Endgame studies in chess got that name because they try to render a given theme or idea as clearly as possible, without distractions or irrelevant parts.
A part of an existing drawing may be interesting, but it wouldn't be called a study.
Here's what Wikipedia says about endgame studies, emphasis mine:
Composed studies predate the modern form of chess. Shatranj studies exist in manuscripts from the 9th century, and the earliest treatises on modern chess by the likes of Luis Ramirez Lucena and Pedro Damiano (late 15th and early 16th century) also include studies. However, these studies often include superfluous pieces, added to make the position look more "game-like", but which take no part in the actual solution (something that is never done in the modern study). Various names were given to these positions (Damiano, for example, called them "subtleties"); the first book which called them "studies" appears to be Chess Studies, an 1851 publication by Josef Kling and Bernhard Horwitz, which is sometimes also regarded as the starting point for the modern endgame study.

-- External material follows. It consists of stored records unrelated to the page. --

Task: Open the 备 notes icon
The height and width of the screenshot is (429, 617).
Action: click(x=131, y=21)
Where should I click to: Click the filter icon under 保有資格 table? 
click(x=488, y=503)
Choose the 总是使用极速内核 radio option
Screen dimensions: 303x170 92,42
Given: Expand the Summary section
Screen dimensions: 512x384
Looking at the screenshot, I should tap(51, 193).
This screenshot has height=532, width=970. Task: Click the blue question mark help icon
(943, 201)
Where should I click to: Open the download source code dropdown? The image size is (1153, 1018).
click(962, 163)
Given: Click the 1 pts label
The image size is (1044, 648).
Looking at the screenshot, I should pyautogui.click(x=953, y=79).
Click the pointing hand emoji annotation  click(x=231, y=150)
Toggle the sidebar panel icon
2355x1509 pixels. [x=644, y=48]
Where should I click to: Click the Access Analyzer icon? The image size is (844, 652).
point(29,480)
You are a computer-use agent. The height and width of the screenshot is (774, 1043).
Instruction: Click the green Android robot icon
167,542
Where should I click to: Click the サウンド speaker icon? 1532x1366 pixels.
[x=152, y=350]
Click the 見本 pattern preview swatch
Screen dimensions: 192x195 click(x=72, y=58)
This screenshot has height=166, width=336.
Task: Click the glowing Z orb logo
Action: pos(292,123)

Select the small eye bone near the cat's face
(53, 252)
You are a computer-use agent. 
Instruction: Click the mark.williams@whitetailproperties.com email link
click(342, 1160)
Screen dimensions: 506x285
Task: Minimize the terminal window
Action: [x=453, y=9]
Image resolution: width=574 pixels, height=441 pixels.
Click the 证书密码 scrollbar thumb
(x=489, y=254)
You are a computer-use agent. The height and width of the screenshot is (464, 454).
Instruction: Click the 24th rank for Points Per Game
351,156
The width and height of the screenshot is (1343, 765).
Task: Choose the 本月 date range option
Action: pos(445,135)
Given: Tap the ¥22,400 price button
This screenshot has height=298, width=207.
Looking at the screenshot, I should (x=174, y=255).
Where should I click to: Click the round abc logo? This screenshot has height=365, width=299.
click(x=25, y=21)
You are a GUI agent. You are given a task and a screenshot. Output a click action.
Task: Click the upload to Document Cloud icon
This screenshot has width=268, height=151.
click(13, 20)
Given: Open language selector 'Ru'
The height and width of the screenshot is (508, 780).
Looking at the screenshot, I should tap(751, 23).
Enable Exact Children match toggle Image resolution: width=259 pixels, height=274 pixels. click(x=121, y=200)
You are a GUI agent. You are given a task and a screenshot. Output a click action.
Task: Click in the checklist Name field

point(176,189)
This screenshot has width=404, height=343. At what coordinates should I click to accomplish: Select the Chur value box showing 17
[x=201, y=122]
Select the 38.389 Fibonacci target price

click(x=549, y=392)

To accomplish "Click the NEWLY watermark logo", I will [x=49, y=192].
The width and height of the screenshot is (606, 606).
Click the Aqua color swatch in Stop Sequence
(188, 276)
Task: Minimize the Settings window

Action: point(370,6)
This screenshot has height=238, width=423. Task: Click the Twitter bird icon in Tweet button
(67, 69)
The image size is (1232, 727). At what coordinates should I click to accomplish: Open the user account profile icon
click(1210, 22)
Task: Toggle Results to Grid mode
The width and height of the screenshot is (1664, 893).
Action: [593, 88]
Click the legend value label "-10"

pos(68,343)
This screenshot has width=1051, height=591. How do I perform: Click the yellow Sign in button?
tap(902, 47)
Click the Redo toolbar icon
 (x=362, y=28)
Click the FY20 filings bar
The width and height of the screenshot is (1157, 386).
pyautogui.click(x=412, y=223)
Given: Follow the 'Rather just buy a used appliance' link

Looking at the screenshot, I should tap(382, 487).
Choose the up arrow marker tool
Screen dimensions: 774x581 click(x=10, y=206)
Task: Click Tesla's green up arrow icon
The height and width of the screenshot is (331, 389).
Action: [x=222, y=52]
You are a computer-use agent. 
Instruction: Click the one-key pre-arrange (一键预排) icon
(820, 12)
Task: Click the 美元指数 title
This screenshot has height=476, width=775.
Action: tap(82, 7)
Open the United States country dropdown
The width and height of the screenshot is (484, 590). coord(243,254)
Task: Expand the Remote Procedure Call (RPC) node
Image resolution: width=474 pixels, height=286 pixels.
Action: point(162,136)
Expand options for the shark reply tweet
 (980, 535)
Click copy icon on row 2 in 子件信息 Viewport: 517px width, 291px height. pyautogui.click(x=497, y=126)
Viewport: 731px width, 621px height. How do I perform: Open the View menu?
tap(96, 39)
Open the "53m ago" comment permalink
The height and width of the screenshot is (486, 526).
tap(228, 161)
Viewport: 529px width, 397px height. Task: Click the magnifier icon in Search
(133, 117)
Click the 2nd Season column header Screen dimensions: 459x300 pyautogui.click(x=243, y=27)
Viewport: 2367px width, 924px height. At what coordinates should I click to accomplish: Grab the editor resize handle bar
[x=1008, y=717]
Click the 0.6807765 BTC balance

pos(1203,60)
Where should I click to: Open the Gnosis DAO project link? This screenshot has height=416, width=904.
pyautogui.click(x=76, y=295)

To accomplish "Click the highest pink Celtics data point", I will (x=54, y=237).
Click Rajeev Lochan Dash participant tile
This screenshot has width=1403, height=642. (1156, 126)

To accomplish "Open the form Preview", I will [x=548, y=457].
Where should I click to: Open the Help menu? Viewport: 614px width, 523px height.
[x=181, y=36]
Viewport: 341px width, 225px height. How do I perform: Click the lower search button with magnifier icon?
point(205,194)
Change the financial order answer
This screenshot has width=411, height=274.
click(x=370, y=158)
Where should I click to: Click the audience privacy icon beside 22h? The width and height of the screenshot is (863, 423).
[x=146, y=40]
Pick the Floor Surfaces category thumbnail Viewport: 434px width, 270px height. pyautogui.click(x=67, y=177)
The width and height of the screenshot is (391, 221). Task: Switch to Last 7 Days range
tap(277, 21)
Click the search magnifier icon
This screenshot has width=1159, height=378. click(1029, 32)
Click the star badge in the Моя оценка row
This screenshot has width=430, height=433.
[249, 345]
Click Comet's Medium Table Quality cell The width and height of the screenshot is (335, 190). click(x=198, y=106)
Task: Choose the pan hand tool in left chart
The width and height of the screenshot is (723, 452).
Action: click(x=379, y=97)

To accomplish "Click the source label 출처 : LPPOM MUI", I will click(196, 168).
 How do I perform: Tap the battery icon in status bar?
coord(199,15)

So in modern times they are as streamlined as possible and that is also when they started to be called studies.
As for the link with computers, that is very interesting. Here is a link to a Powerpoint presentation "Composing chess studies with the computer", unfortunately in Dutch only, by the precise people you'd want to have talking about that: computer chess expert and AI professor Van den Herik and GM Jan Timman, also famous for his endgame studies.
They explain that theoretically it is possible to have a computer program that can decide whether a study is correct (single solution) and judge its quality, based on a list of desired qualities:
- Successfully breaking heuristics
- Use of the weakest piece
- Using all of the power of a piece
- Giving more esthetic value to critical pieces [I don't know what they mean]
- Using a single "heavy" piece instead of several "light" pieces
- Use of themes
- Avoidance of obvious stereotypes
- Strangeness and difficulty do not lead automatically to "beauty"
A computer could then assist a composer, or go through databases of games or endgame tablebases to find potential beautiful studies.
But, that program hasn't been invented yet.
There are tablebase positions that have single solutions (at least for a large part of the main line). They could qualify, but most people think they don't demonstrate a clear theme, for a human the moves look incomprehensible. Thus they fail as works of art.